Il serait donc judicieux ici de séparer l’œuvre de l’artiste et de ne pas céder aux démons de la polémique sur le fait que quelqu’un qui a purgé sa peine a le droit à une réhabilitation ou non. Une discussion de toute façon stérile, puisque aucun camp ne cédera sur sa vision des choses. Autant aller troller sur Facebook.

Car il ne faut pas oublier qu’avant qu’il assassine Marie Trintignant, Bertrand Cantat était pour beaucoup la voix de sa génération. Les premiers albums de Noir Désir, qui avaient démontré qu’un rock français populaire au-delà de Johnny Halliday était possible, ont marqué au-delà des frontières de l’Hexagone. Ils ont prouvé qu’on pouvait allier rock alternatif, paroles engagées, succès commerciaux et attitude critique contre le néolibéralisme tout en restant crédible. Ce n’est pas pour rien que celles et ceux qui ont grandi dans les années 1990 conservent toujours de l’émotion pour des disques comme « Tostaky », « 666.667 Club » ou « Des visages, des figures ».
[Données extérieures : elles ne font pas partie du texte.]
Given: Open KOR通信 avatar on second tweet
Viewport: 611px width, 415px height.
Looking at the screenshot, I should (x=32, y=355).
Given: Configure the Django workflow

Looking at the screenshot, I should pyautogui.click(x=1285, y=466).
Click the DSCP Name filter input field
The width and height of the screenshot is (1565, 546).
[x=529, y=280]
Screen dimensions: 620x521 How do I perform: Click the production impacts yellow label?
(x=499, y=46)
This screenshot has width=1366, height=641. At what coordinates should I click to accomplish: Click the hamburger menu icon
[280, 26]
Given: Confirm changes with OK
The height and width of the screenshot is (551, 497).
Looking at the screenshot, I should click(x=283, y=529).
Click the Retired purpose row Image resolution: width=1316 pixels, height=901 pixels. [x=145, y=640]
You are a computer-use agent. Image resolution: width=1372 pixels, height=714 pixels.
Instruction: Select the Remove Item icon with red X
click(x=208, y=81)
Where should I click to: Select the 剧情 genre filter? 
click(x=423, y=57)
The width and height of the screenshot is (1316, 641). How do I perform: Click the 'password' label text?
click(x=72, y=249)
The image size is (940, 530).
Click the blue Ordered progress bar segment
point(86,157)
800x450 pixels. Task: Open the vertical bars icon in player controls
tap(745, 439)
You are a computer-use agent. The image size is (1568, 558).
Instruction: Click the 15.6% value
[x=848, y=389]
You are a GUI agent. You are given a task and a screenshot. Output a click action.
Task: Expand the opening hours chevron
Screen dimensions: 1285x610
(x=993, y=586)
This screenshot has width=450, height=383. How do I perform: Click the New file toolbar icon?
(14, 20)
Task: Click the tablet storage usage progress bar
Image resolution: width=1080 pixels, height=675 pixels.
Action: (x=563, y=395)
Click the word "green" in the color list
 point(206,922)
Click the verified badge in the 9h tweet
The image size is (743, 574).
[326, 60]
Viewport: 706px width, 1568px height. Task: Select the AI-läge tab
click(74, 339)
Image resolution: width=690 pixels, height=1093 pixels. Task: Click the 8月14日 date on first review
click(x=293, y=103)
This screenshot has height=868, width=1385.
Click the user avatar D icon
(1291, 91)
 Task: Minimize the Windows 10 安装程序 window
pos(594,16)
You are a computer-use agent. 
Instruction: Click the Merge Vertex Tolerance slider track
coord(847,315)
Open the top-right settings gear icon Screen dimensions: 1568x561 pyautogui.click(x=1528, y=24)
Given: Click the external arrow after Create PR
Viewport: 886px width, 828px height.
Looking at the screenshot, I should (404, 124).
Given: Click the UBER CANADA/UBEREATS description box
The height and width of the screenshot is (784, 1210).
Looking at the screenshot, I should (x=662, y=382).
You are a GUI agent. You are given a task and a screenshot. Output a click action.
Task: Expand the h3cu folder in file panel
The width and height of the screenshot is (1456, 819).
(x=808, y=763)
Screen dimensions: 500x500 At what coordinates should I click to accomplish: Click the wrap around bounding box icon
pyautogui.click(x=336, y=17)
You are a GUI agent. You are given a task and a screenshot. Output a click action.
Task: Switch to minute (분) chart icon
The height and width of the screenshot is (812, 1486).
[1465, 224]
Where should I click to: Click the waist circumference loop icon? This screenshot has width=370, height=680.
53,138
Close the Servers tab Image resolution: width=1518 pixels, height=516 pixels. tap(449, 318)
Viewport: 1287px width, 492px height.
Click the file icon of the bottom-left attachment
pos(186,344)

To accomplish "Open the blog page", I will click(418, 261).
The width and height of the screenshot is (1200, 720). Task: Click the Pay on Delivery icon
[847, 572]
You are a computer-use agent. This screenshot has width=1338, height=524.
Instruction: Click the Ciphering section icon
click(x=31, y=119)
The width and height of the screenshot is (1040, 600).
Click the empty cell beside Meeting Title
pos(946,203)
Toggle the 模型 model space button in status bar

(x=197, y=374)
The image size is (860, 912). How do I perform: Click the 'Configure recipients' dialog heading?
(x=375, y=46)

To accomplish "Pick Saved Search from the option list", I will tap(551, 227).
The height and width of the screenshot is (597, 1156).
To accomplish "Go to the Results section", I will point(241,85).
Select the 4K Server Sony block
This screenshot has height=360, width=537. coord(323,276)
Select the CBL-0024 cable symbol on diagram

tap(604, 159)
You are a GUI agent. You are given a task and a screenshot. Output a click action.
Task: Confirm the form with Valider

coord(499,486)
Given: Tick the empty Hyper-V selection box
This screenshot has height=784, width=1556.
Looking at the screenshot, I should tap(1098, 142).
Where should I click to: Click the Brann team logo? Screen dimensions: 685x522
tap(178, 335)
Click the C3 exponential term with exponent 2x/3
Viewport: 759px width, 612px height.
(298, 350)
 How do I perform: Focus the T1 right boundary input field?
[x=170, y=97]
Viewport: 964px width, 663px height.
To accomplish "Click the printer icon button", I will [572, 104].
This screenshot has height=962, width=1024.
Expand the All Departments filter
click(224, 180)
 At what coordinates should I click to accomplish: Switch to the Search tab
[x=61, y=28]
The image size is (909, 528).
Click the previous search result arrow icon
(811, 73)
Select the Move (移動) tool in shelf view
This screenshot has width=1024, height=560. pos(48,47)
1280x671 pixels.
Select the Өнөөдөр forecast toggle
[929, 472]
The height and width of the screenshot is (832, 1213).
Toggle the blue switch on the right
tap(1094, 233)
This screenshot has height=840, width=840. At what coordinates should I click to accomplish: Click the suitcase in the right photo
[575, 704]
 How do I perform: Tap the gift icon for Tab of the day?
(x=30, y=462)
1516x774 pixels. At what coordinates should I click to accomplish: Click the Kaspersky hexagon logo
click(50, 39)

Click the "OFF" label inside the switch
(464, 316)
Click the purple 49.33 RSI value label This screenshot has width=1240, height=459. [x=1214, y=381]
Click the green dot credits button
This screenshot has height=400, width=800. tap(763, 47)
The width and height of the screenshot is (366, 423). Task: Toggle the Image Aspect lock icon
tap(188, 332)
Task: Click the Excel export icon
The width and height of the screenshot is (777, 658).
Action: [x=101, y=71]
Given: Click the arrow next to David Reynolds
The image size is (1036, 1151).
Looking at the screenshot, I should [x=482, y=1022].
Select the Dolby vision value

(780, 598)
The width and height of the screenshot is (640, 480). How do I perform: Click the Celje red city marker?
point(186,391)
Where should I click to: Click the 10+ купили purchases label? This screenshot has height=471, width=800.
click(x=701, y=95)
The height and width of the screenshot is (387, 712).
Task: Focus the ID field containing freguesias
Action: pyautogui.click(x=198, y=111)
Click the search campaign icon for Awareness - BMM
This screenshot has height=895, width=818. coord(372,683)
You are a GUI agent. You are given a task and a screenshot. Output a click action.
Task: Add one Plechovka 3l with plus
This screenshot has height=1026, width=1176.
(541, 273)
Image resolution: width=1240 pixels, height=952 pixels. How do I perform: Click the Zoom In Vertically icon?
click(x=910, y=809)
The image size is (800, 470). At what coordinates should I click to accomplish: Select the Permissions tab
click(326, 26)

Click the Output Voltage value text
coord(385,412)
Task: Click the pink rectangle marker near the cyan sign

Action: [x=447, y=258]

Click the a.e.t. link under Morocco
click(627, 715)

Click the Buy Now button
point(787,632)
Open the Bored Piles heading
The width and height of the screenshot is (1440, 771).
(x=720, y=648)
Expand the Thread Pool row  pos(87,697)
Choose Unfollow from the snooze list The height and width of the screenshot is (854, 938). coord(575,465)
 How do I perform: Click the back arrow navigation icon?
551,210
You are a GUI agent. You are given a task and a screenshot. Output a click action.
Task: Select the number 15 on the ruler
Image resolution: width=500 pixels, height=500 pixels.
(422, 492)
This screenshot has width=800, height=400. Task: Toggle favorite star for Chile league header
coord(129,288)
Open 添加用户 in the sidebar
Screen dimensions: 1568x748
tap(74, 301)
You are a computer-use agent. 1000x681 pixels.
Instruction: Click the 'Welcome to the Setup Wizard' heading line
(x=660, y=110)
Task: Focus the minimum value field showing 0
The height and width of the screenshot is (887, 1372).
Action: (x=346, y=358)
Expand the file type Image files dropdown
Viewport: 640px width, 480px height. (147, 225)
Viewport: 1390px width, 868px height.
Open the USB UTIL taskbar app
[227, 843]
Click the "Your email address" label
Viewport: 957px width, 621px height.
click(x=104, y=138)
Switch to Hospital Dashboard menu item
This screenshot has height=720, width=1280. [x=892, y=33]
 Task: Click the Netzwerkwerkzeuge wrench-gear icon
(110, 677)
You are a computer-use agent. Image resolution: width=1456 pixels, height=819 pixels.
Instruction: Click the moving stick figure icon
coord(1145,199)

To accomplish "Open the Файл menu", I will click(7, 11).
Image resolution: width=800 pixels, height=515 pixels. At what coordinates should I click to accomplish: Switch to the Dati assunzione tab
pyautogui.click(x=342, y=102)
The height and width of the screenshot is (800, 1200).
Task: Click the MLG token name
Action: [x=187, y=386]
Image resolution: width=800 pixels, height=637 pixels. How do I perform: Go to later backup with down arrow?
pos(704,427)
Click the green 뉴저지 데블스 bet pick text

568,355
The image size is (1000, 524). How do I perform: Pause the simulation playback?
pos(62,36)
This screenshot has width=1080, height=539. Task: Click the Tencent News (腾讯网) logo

Cette patine de crédibilité est partie à jamais pour Cantat. Désormais, il ne sera plus que la voix d’un type qui a tué sa copine, mais qui ne peut pas en parler. Écouter du Cantat maintenant, c’est se retrouver dans une situation paradoxale : on scrute les paroles pour y trouver la moindre indication sur le crime commis, alors qu’en même temps on est submergé par la volonté de retrouver le poète d’avant – parti à jamais.

Mais celui-ci a bien changé depuis qu’il a repris le chemin de la scène. Après la dissolution définitive de Noir Désir – il se serait comporté comme une ordure avec ses collègues, provoquant le départ du guitariste Serge Teyssot-Gay –, il fonde Détroit avec le bassiste Pascal Humbert. Les tonalités d’« Horizons », sorti en 2013, sont plus calmes que les débuts de Noir Désir et aucune chanson ne fait référence au sentiment de révolte qui caractérisait encore son ancien groupe. D’abord timide, le succès de l’album, qui se vend à 60.000 exemplaires, est indéniable.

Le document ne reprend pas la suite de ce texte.